As a Physician, I have seen every aspect of dementia caregiver fatigue. Many people take on the role of being a caregiver for a loved one with dementia without realizing the task they have decided to undertake. This is due in part to their lack of understanding of the progression of this disease process and the challenges it presents. It doesn’t matter if your loved one has Alzheimer’s dementia, Fronto-temporal dementia, Vascular dementia or Lewy Body dementia to name the ‘big’ ones. The disease process progresses through the same steps, no matter the diagnosis.
The first thing you must do is admit you cannot do this alone and get a support system. One of the best resources is family and friends. Don’t be afraid to ask for help, and do this early on in the disease process to allow your loved one to get comfortable with the people that will be involved in their care as well. You must remember that people with dementia need a ROUTINE! So, when developing your support system, consistency is the key. Don’t try to introduce a new face every day. When you involve other family members, it is important that they come to you, don’t take your loved one with dementia to a different place every day…you will have problems if you do. Develop a routine and include things you and your loved one enjoy doing like going for a walk, gardening, listening to music, reading a book out loud. Remember, if you become frustrated, call someone and talk or ask them to come over and give you a short break.
One excellent resource is Adult Day Care. I am a big advocate of this. Typically, the person with dementia goes for 4 hours a day, three days a week. This serves several purposes:
- It helps your loved one remain social, interacting with other people
- It provides stimulation with activities such as games, playing cards, music, etc.
- It gives you time to take care of yourself
The key is to get your loved one involved as soon as possible. Once a loved one with dementia begins to isolate, and they all will, it is next to impossible to get them involved in something like this. This has to do with the fear of the unknown experienced by people with dementia. By starting them in Adult Day Care early in their disease process, they get used to it and the people they encounter and many families actually report their loved one looks forward to going.

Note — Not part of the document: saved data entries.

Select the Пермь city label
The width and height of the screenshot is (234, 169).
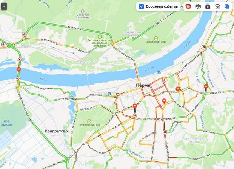click(143, 85)
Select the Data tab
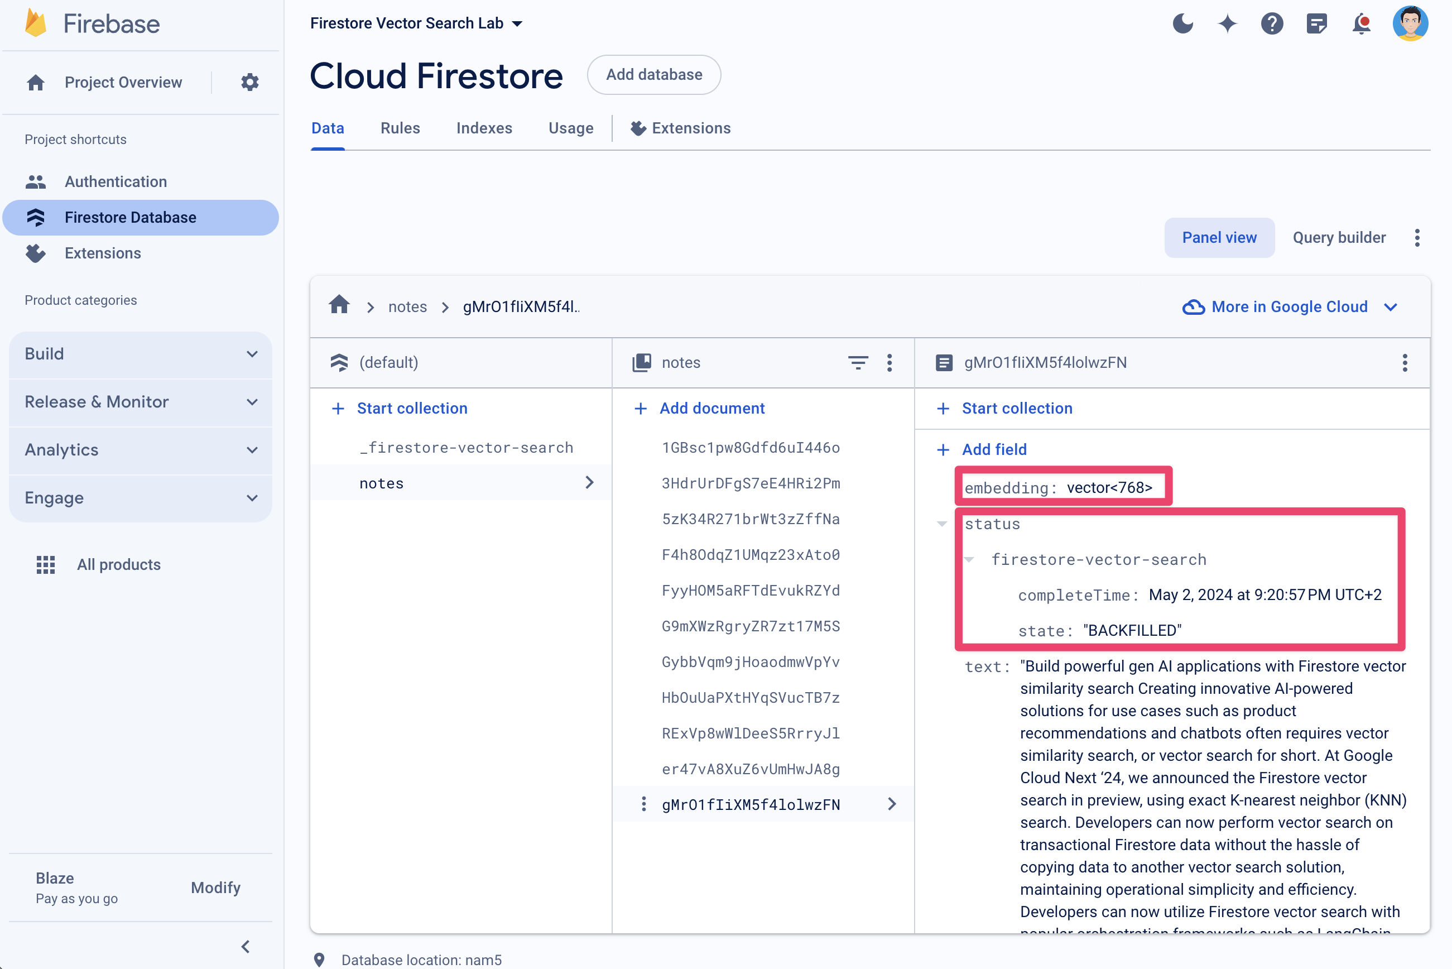Screen dimensions: 1452x969 [326, 128]
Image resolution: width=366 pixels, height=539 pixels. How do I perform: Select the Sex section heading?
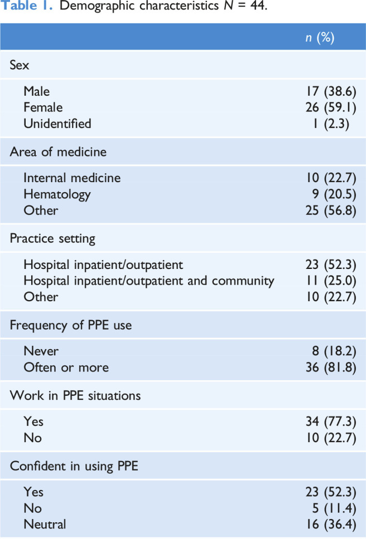pyautogui.click(x=20, y=64)

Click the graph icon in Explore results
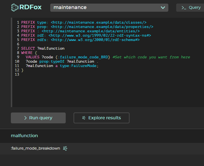(x=84, y=118)
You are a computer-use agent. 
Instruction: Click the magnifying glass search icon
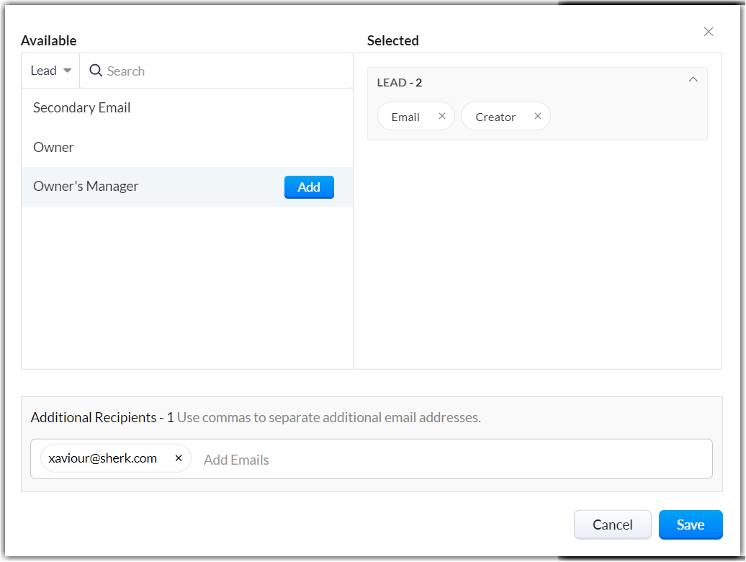(96, 71)
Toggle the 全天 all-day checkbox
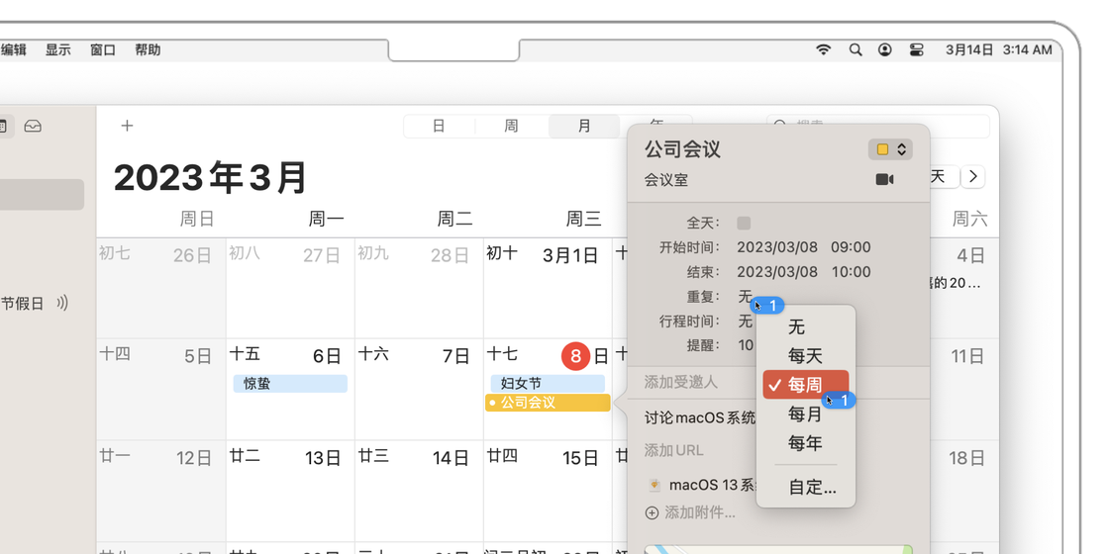This screenshot has height=554, width=1109. (744, 224)
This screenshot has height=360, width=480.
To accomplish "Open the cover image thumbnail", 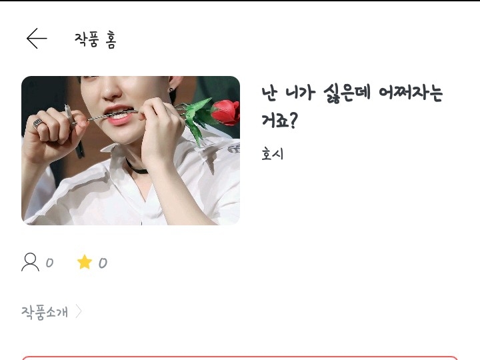I will click(x=131, y=151).
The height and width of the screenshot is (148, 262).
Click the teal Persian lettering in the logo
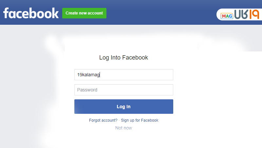tap(241, 15)
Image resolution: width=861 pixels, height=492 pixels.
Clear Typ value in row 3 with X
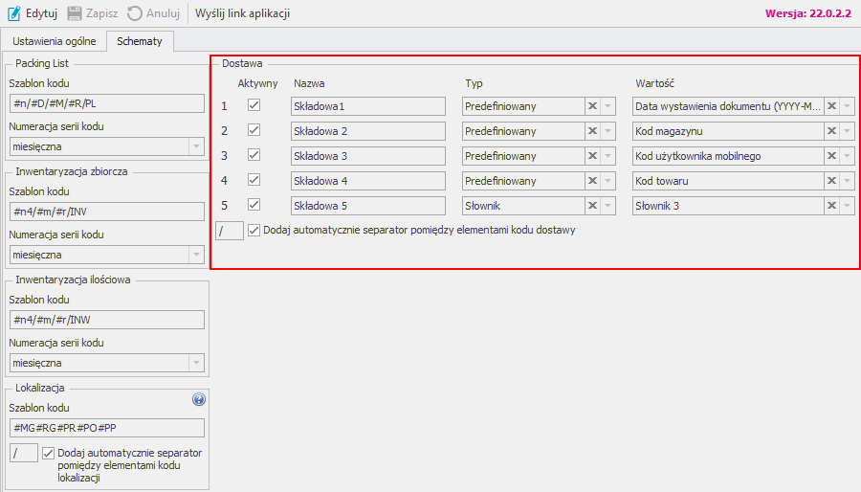(593, 156)
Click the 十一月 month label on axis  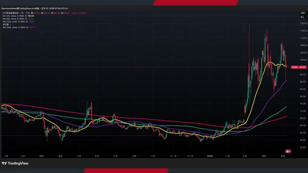[173, 156]
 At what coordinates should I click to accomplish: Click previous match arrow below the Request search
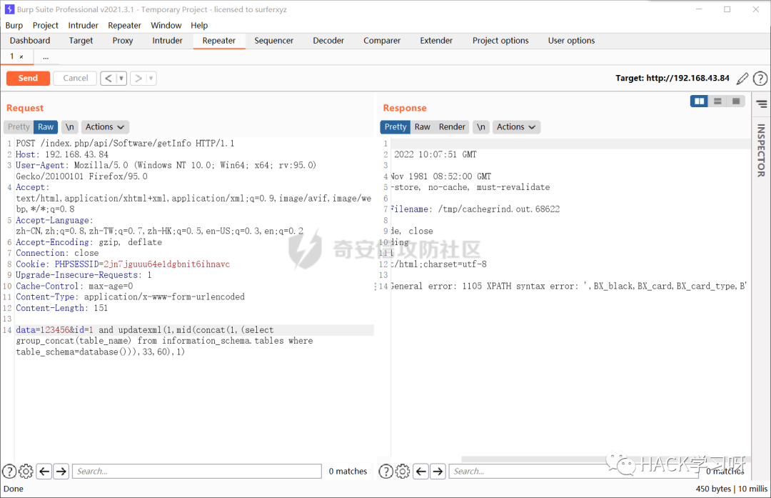click(44, 471)
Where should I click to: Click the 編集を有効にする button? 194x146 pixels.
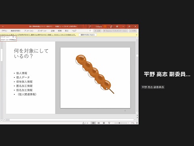(88, 35)
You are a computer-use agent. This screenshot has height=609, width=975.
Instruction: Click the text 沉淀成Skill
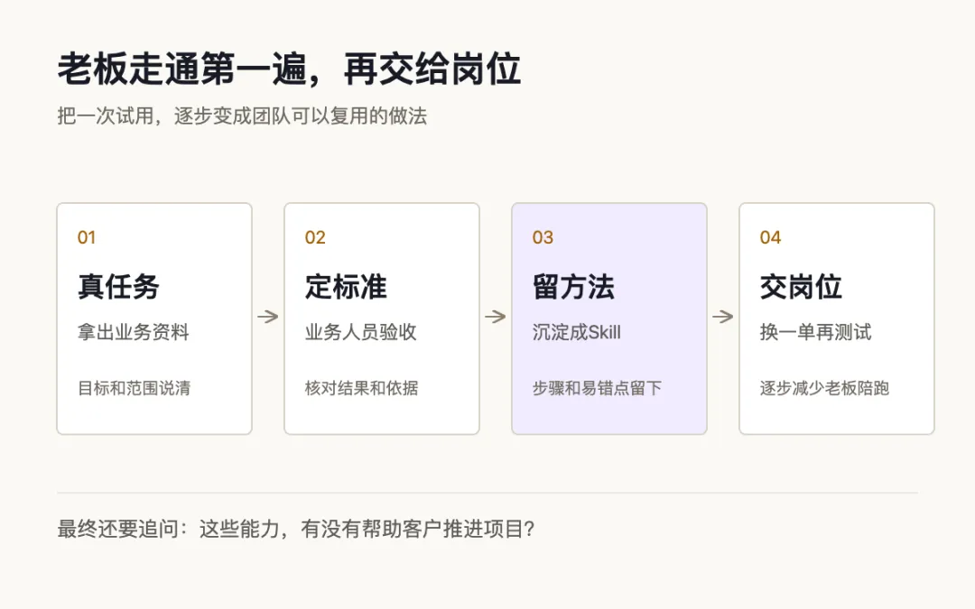[x=576, y=332]
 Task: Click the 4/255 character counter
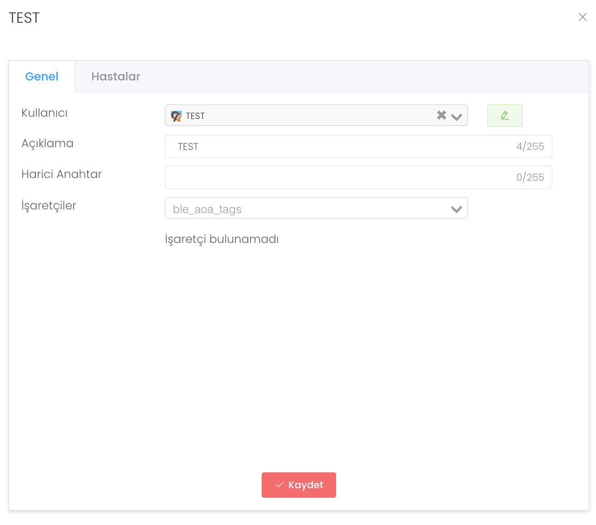tap(530, 146)
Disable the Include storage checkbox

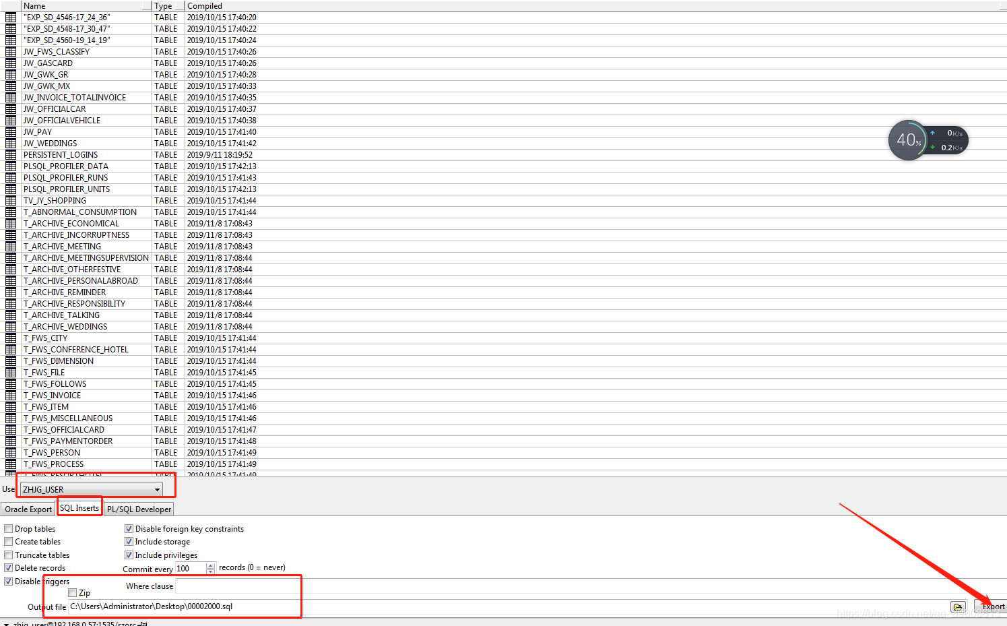click(129, 541)
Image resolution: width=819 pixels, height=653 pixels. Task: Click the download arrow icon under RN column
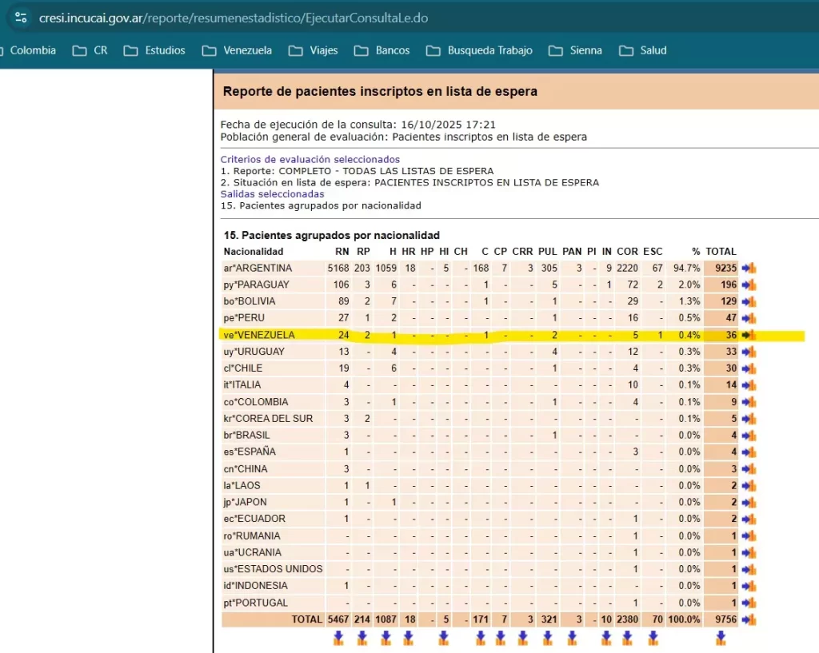click(338, 638)
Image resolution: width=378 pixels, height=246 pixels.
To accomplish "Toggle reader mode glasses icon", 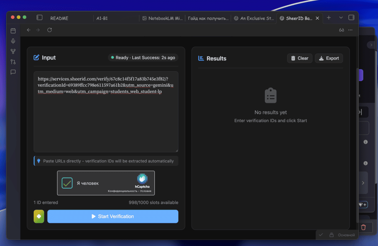I will [x=341, y=30].
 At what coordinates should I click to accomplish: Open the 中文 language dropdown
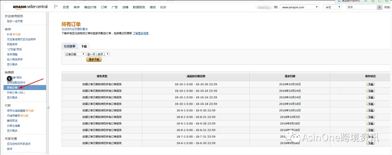coord(332,7)
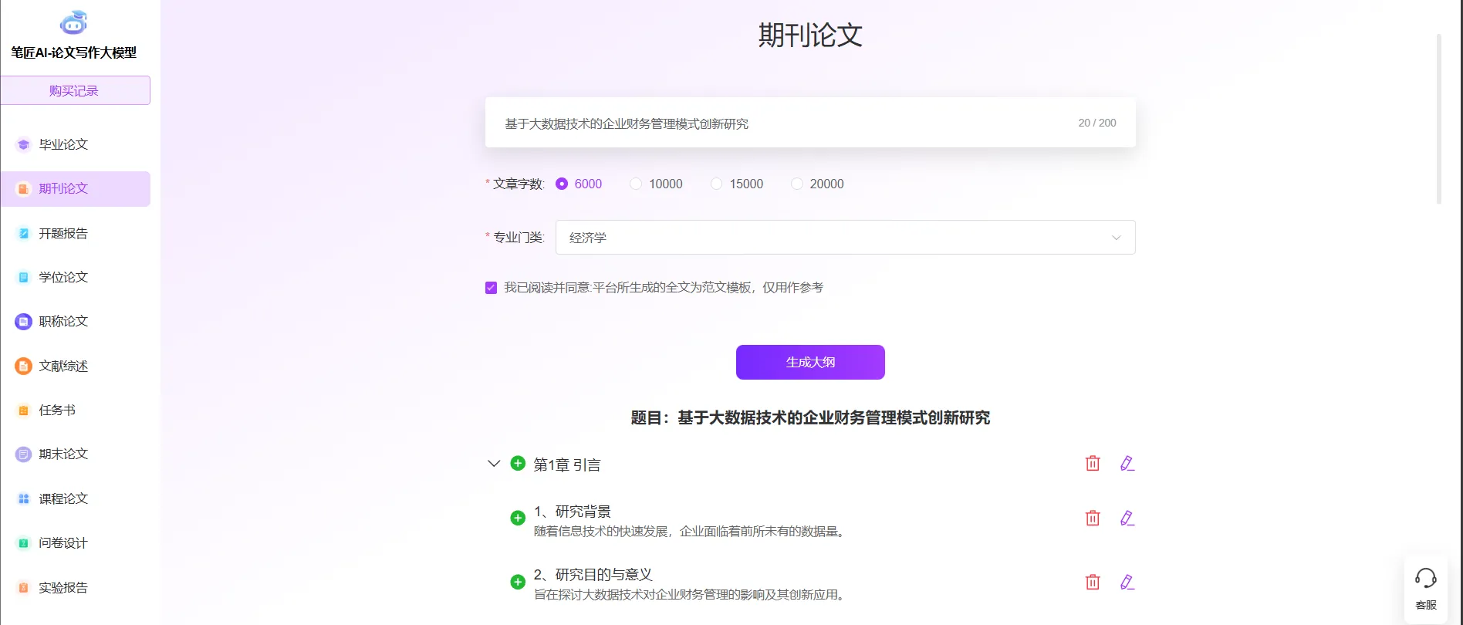Viewport: 1463px width, 625px height.
Task: Edit the 第1章 引言 chapter title
Action: [1127, 463]
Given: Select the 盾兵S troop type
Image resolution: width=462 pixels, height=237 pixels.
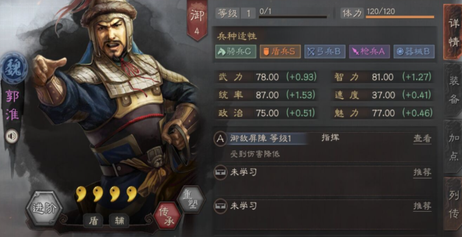Looking at the screenshot, I should pyautogui.click(x=280, y=51).
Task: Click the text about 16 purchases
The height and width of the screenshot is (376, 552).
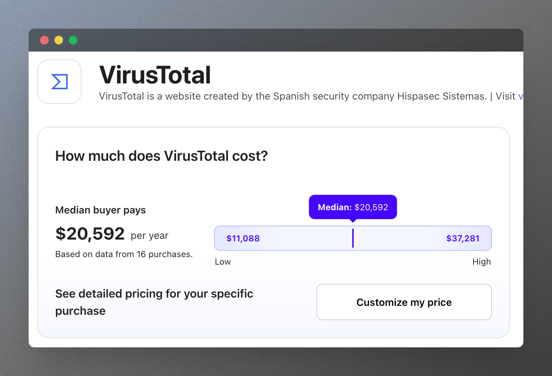Action: [124, 254]
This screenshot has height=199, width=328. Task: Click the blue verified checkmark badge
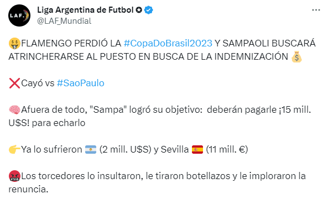pos(149,10)
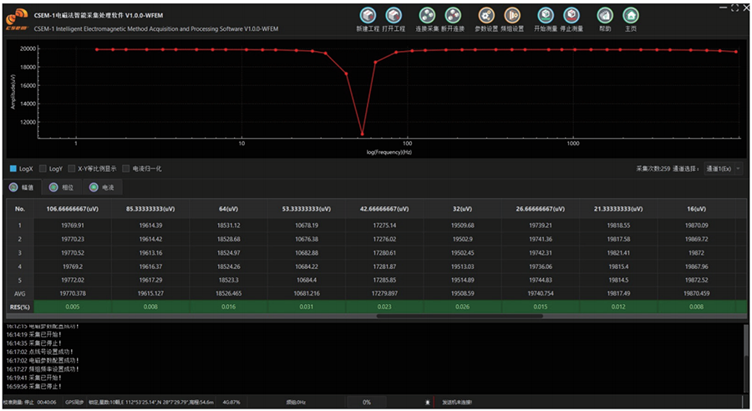Enable the LogY checkbox
Screen dimensions: 752x411
43,169
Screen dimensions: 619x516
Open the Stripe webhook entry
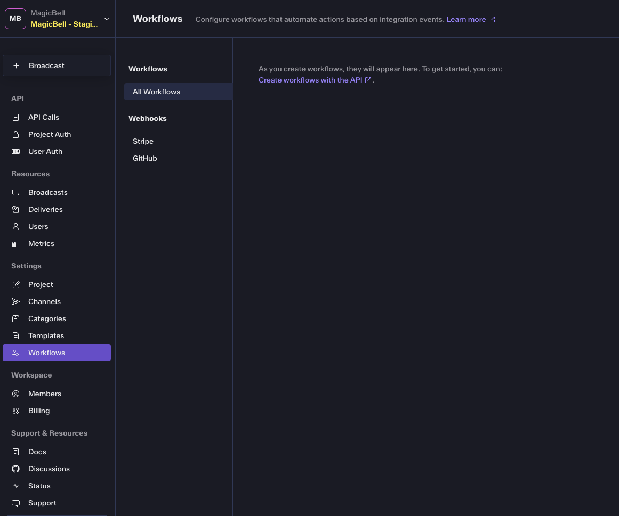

Later in the disease process, when behavioral issues develop or when sleep at a premium and exhaustion is setting in, look into to Respite Care. You will need to get your Health Care Provider involved to order this, and typically Medicare and Insurance help with the expense. Respite care involves admitting your loved one to a facility equipped to deal with the issues that have caused your exhaustion. It usually gives you one to two weeks to rest. I recommend you seriously consider taking a vacation. Remember, providing care to a loved one with dementia is a full time job! Everyone deserves a vacation from their job, so why not you? Don’t make the mistake of admitting your loved one to a respite care facility and then spend every waking minute there with them. Enlist family members to be the contact person for the facility and truly take this time and rest, relax and revitalize yourself.
Another great resource is Home Care. Again, you will need to involve the Health Care Provider to get the necessary referral. Home Health Care can send in Personal Care Aides to assist in personal care issues, especially when your loved one is no longer able to assist in things such as bathing, feeding their self, and they have become incontinent.
The most important thing for you to learn is the signs of caregiver DEPRESSION:
- Loss of energy
- Constantly feeling exhausted, even after sleeping or a break
- Neglecting your personal needs, such as getting your hair cut, going for routine medical care, going to Church, going out to eat or talking with friends
- No satisfaction from what you are doing, feeling useless
- Becoming impatient, irritable or angry with your loved one
- Inability to relax, especially when help is available
- Feeling helpless and hopeless
You MUST get professional help! You may need medication, as depression is a hormonal imbalance in the brain. Consider counseling, either through a licensed professional or your clergy.
Remember, you are not alone. There are a vast number of agencies, both private and government run, that can offer the much needed help you will need in this journey you are taking with your loved one. Reach out and ask for help, you will be glad you did.